— Problem description —
For this exercise, repeat every line of the material exactly.

--- Recorded data ---

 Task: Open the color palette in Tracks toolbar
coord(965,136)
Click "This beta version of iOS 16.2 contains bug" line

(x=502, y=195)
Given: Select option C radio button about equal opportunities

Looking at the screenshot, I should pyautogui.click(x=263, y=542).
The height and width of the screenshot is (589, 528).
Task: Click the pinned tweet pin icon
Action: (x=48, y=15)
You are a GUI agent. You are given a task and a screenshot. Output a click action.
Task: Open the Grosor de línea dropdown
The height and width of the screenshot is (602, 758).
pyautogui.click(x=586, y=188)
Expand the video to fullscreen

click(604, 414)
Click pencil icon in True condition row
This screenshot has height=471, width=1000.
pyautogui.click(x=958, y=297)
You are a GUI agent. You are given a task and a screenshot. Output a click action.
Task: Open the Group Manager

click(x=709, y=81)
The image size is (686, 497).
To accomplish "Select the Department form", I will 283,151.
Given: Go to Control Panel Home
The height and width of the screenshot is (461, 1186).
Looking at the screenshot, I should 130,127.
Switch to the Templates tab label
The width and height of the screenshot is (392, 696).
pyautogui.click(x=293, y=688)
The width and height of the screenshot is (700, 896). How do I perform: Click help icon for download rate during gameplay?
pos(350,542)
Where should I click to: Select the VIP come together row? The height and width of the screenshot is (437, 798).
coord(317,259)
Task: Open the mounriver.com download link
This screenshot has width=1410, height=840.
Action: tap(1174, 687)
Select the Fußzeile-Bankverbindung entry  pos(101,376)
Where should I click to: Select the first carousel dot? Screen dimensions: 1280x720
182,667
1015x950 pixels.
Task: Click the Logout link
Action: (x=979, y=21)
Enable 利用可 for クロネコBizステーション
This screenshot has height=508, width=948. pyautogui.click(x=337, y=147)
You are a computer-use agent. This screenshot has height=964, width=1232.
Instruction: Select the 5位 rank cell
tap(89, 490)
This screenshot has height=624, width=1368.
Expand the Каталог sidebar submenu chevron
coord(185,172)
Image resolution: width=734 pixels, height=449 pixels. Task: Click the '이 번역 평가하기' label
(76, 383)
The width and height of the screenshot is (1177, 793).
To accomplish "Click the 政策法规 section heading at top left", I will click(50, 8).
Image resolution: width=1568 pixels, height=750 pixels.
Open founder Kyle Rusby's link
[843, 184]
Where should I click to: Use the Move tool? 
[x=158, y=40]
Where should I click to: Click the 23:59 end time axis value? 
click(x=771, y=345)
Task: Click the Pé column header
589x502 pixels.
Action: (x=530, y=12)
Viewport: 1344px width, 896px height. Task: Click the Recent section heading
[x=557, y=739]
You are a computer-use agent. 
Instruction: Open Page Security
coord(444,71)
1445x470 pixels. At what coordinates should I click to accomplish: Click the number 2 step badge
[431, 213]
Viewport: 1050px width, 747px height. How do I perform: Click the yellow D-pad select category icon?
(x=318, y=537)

---

— Written response —
 Task: Open the color palette in Tracks toolbar
coord(965,136)
Click "This beta version of iOS 16.2 contains bug" line

(x=502, y=195)
Given: Select option C radio button about equal opportunities

Looking at the screenshot, I should pyautogui.click(x=263, y=542).
The height and width of the screenshot is (589, 528).
Task: Click the pinned tweet pin icon
Action: (x=48, y=15)
You are a GUI agent. You are given a task and a screenshot. Output a click action.
Task: Open the Grosor de línea dropdown
The height and width of the screenshot is (602, 758).
pyautogui.click(x=586, y=188)
Expand the video to fullscreen

click(604, 414)
Click pencil icon in True condition row
This screenshot has height=471, width=1000.
pyautogui.click(x=958, y=297)
You are a GUI agent. You are given a task and a screenshot. Output a click action.
Task: Open the Group Manager

click(x=709, y=81)
The image size is (686, 497).
To accomplish "Select the Department form", I will 283,151.
Given: Go to Control Panel Home
The height and width of the screenshot is (461, 1186).
Looking at the screenshot, I should 130,127.
Switch to the Templates tab label
The width and height of the screenshot is (392, 696).
pyautogui.click(x=293, y=688)
The width and height of the screenshot is (700, 896). How do I perform: Click help icon for download rate during gameplay?
pos(350,542)
Where should I click to: Select the VIP come together row? The height and width of the screenshot is (437, 798).
coord(317,259)
Task: Open the mounriver.com download link
This screenshot has width=1410, height=840.
Action: tap(1174, 687)
Select the Fußzeile-Bankverbindung entry  pos(101,376)
Where should I click to: Select the first carousel dot? Screen dimensions: 1280x720
182,667
1015x950 pixels.
Task: Click the Logout link
Action: (x=979, y=21)
Enable 利用可 for クロネコBizステーション
This screenshot has height=508, width=948. pyautogui.click(x=337, y=147)
You are a computer-use agent. This screenshot has height=964, width=1232.
Instruction: Select the 5位 rank cell
tap(89, 490)
This screenshot has height=624, width=1368.
Expand the Каталог sidebar submenu chevron
coord(185,172)
Image resolution: width=734 pixels, height=449 pixels. Task: Click the '이 번역 평가하기' label
(76, 383)
The width and height of the screenshot is (1177, 793).
To accomplish "Click the 政策法规 section heading at top left", I will click(50, 8).
Image resolution: width=1568 pixels, height=750 pixels.
Open founder Kyle Rusby's link
[843, 184]
Where should I click to: Use the Move tool? 
[x=158, y=40]
Where should I click to: Click the 23:59 end time axis value? 
click(x=771, y=345)
Task: Click the Pé column header
589x502 pixels.
Action: (x=530, y=12)
Viewport: 1344px width, 896px height. Task: Click the Recent section heading
[x=557, y=739]
You are a computer-use agent. 
Instruction: Open Page Security
coord(444,71)
1445x470 pixels. At what coordinates should I click to accomplish: Click the number 2 step badge
[431, 213]
Viewport: 1050px width, 747px height. How do I perform: Click the yellow D-pad select category icon?
(x=318, y=537)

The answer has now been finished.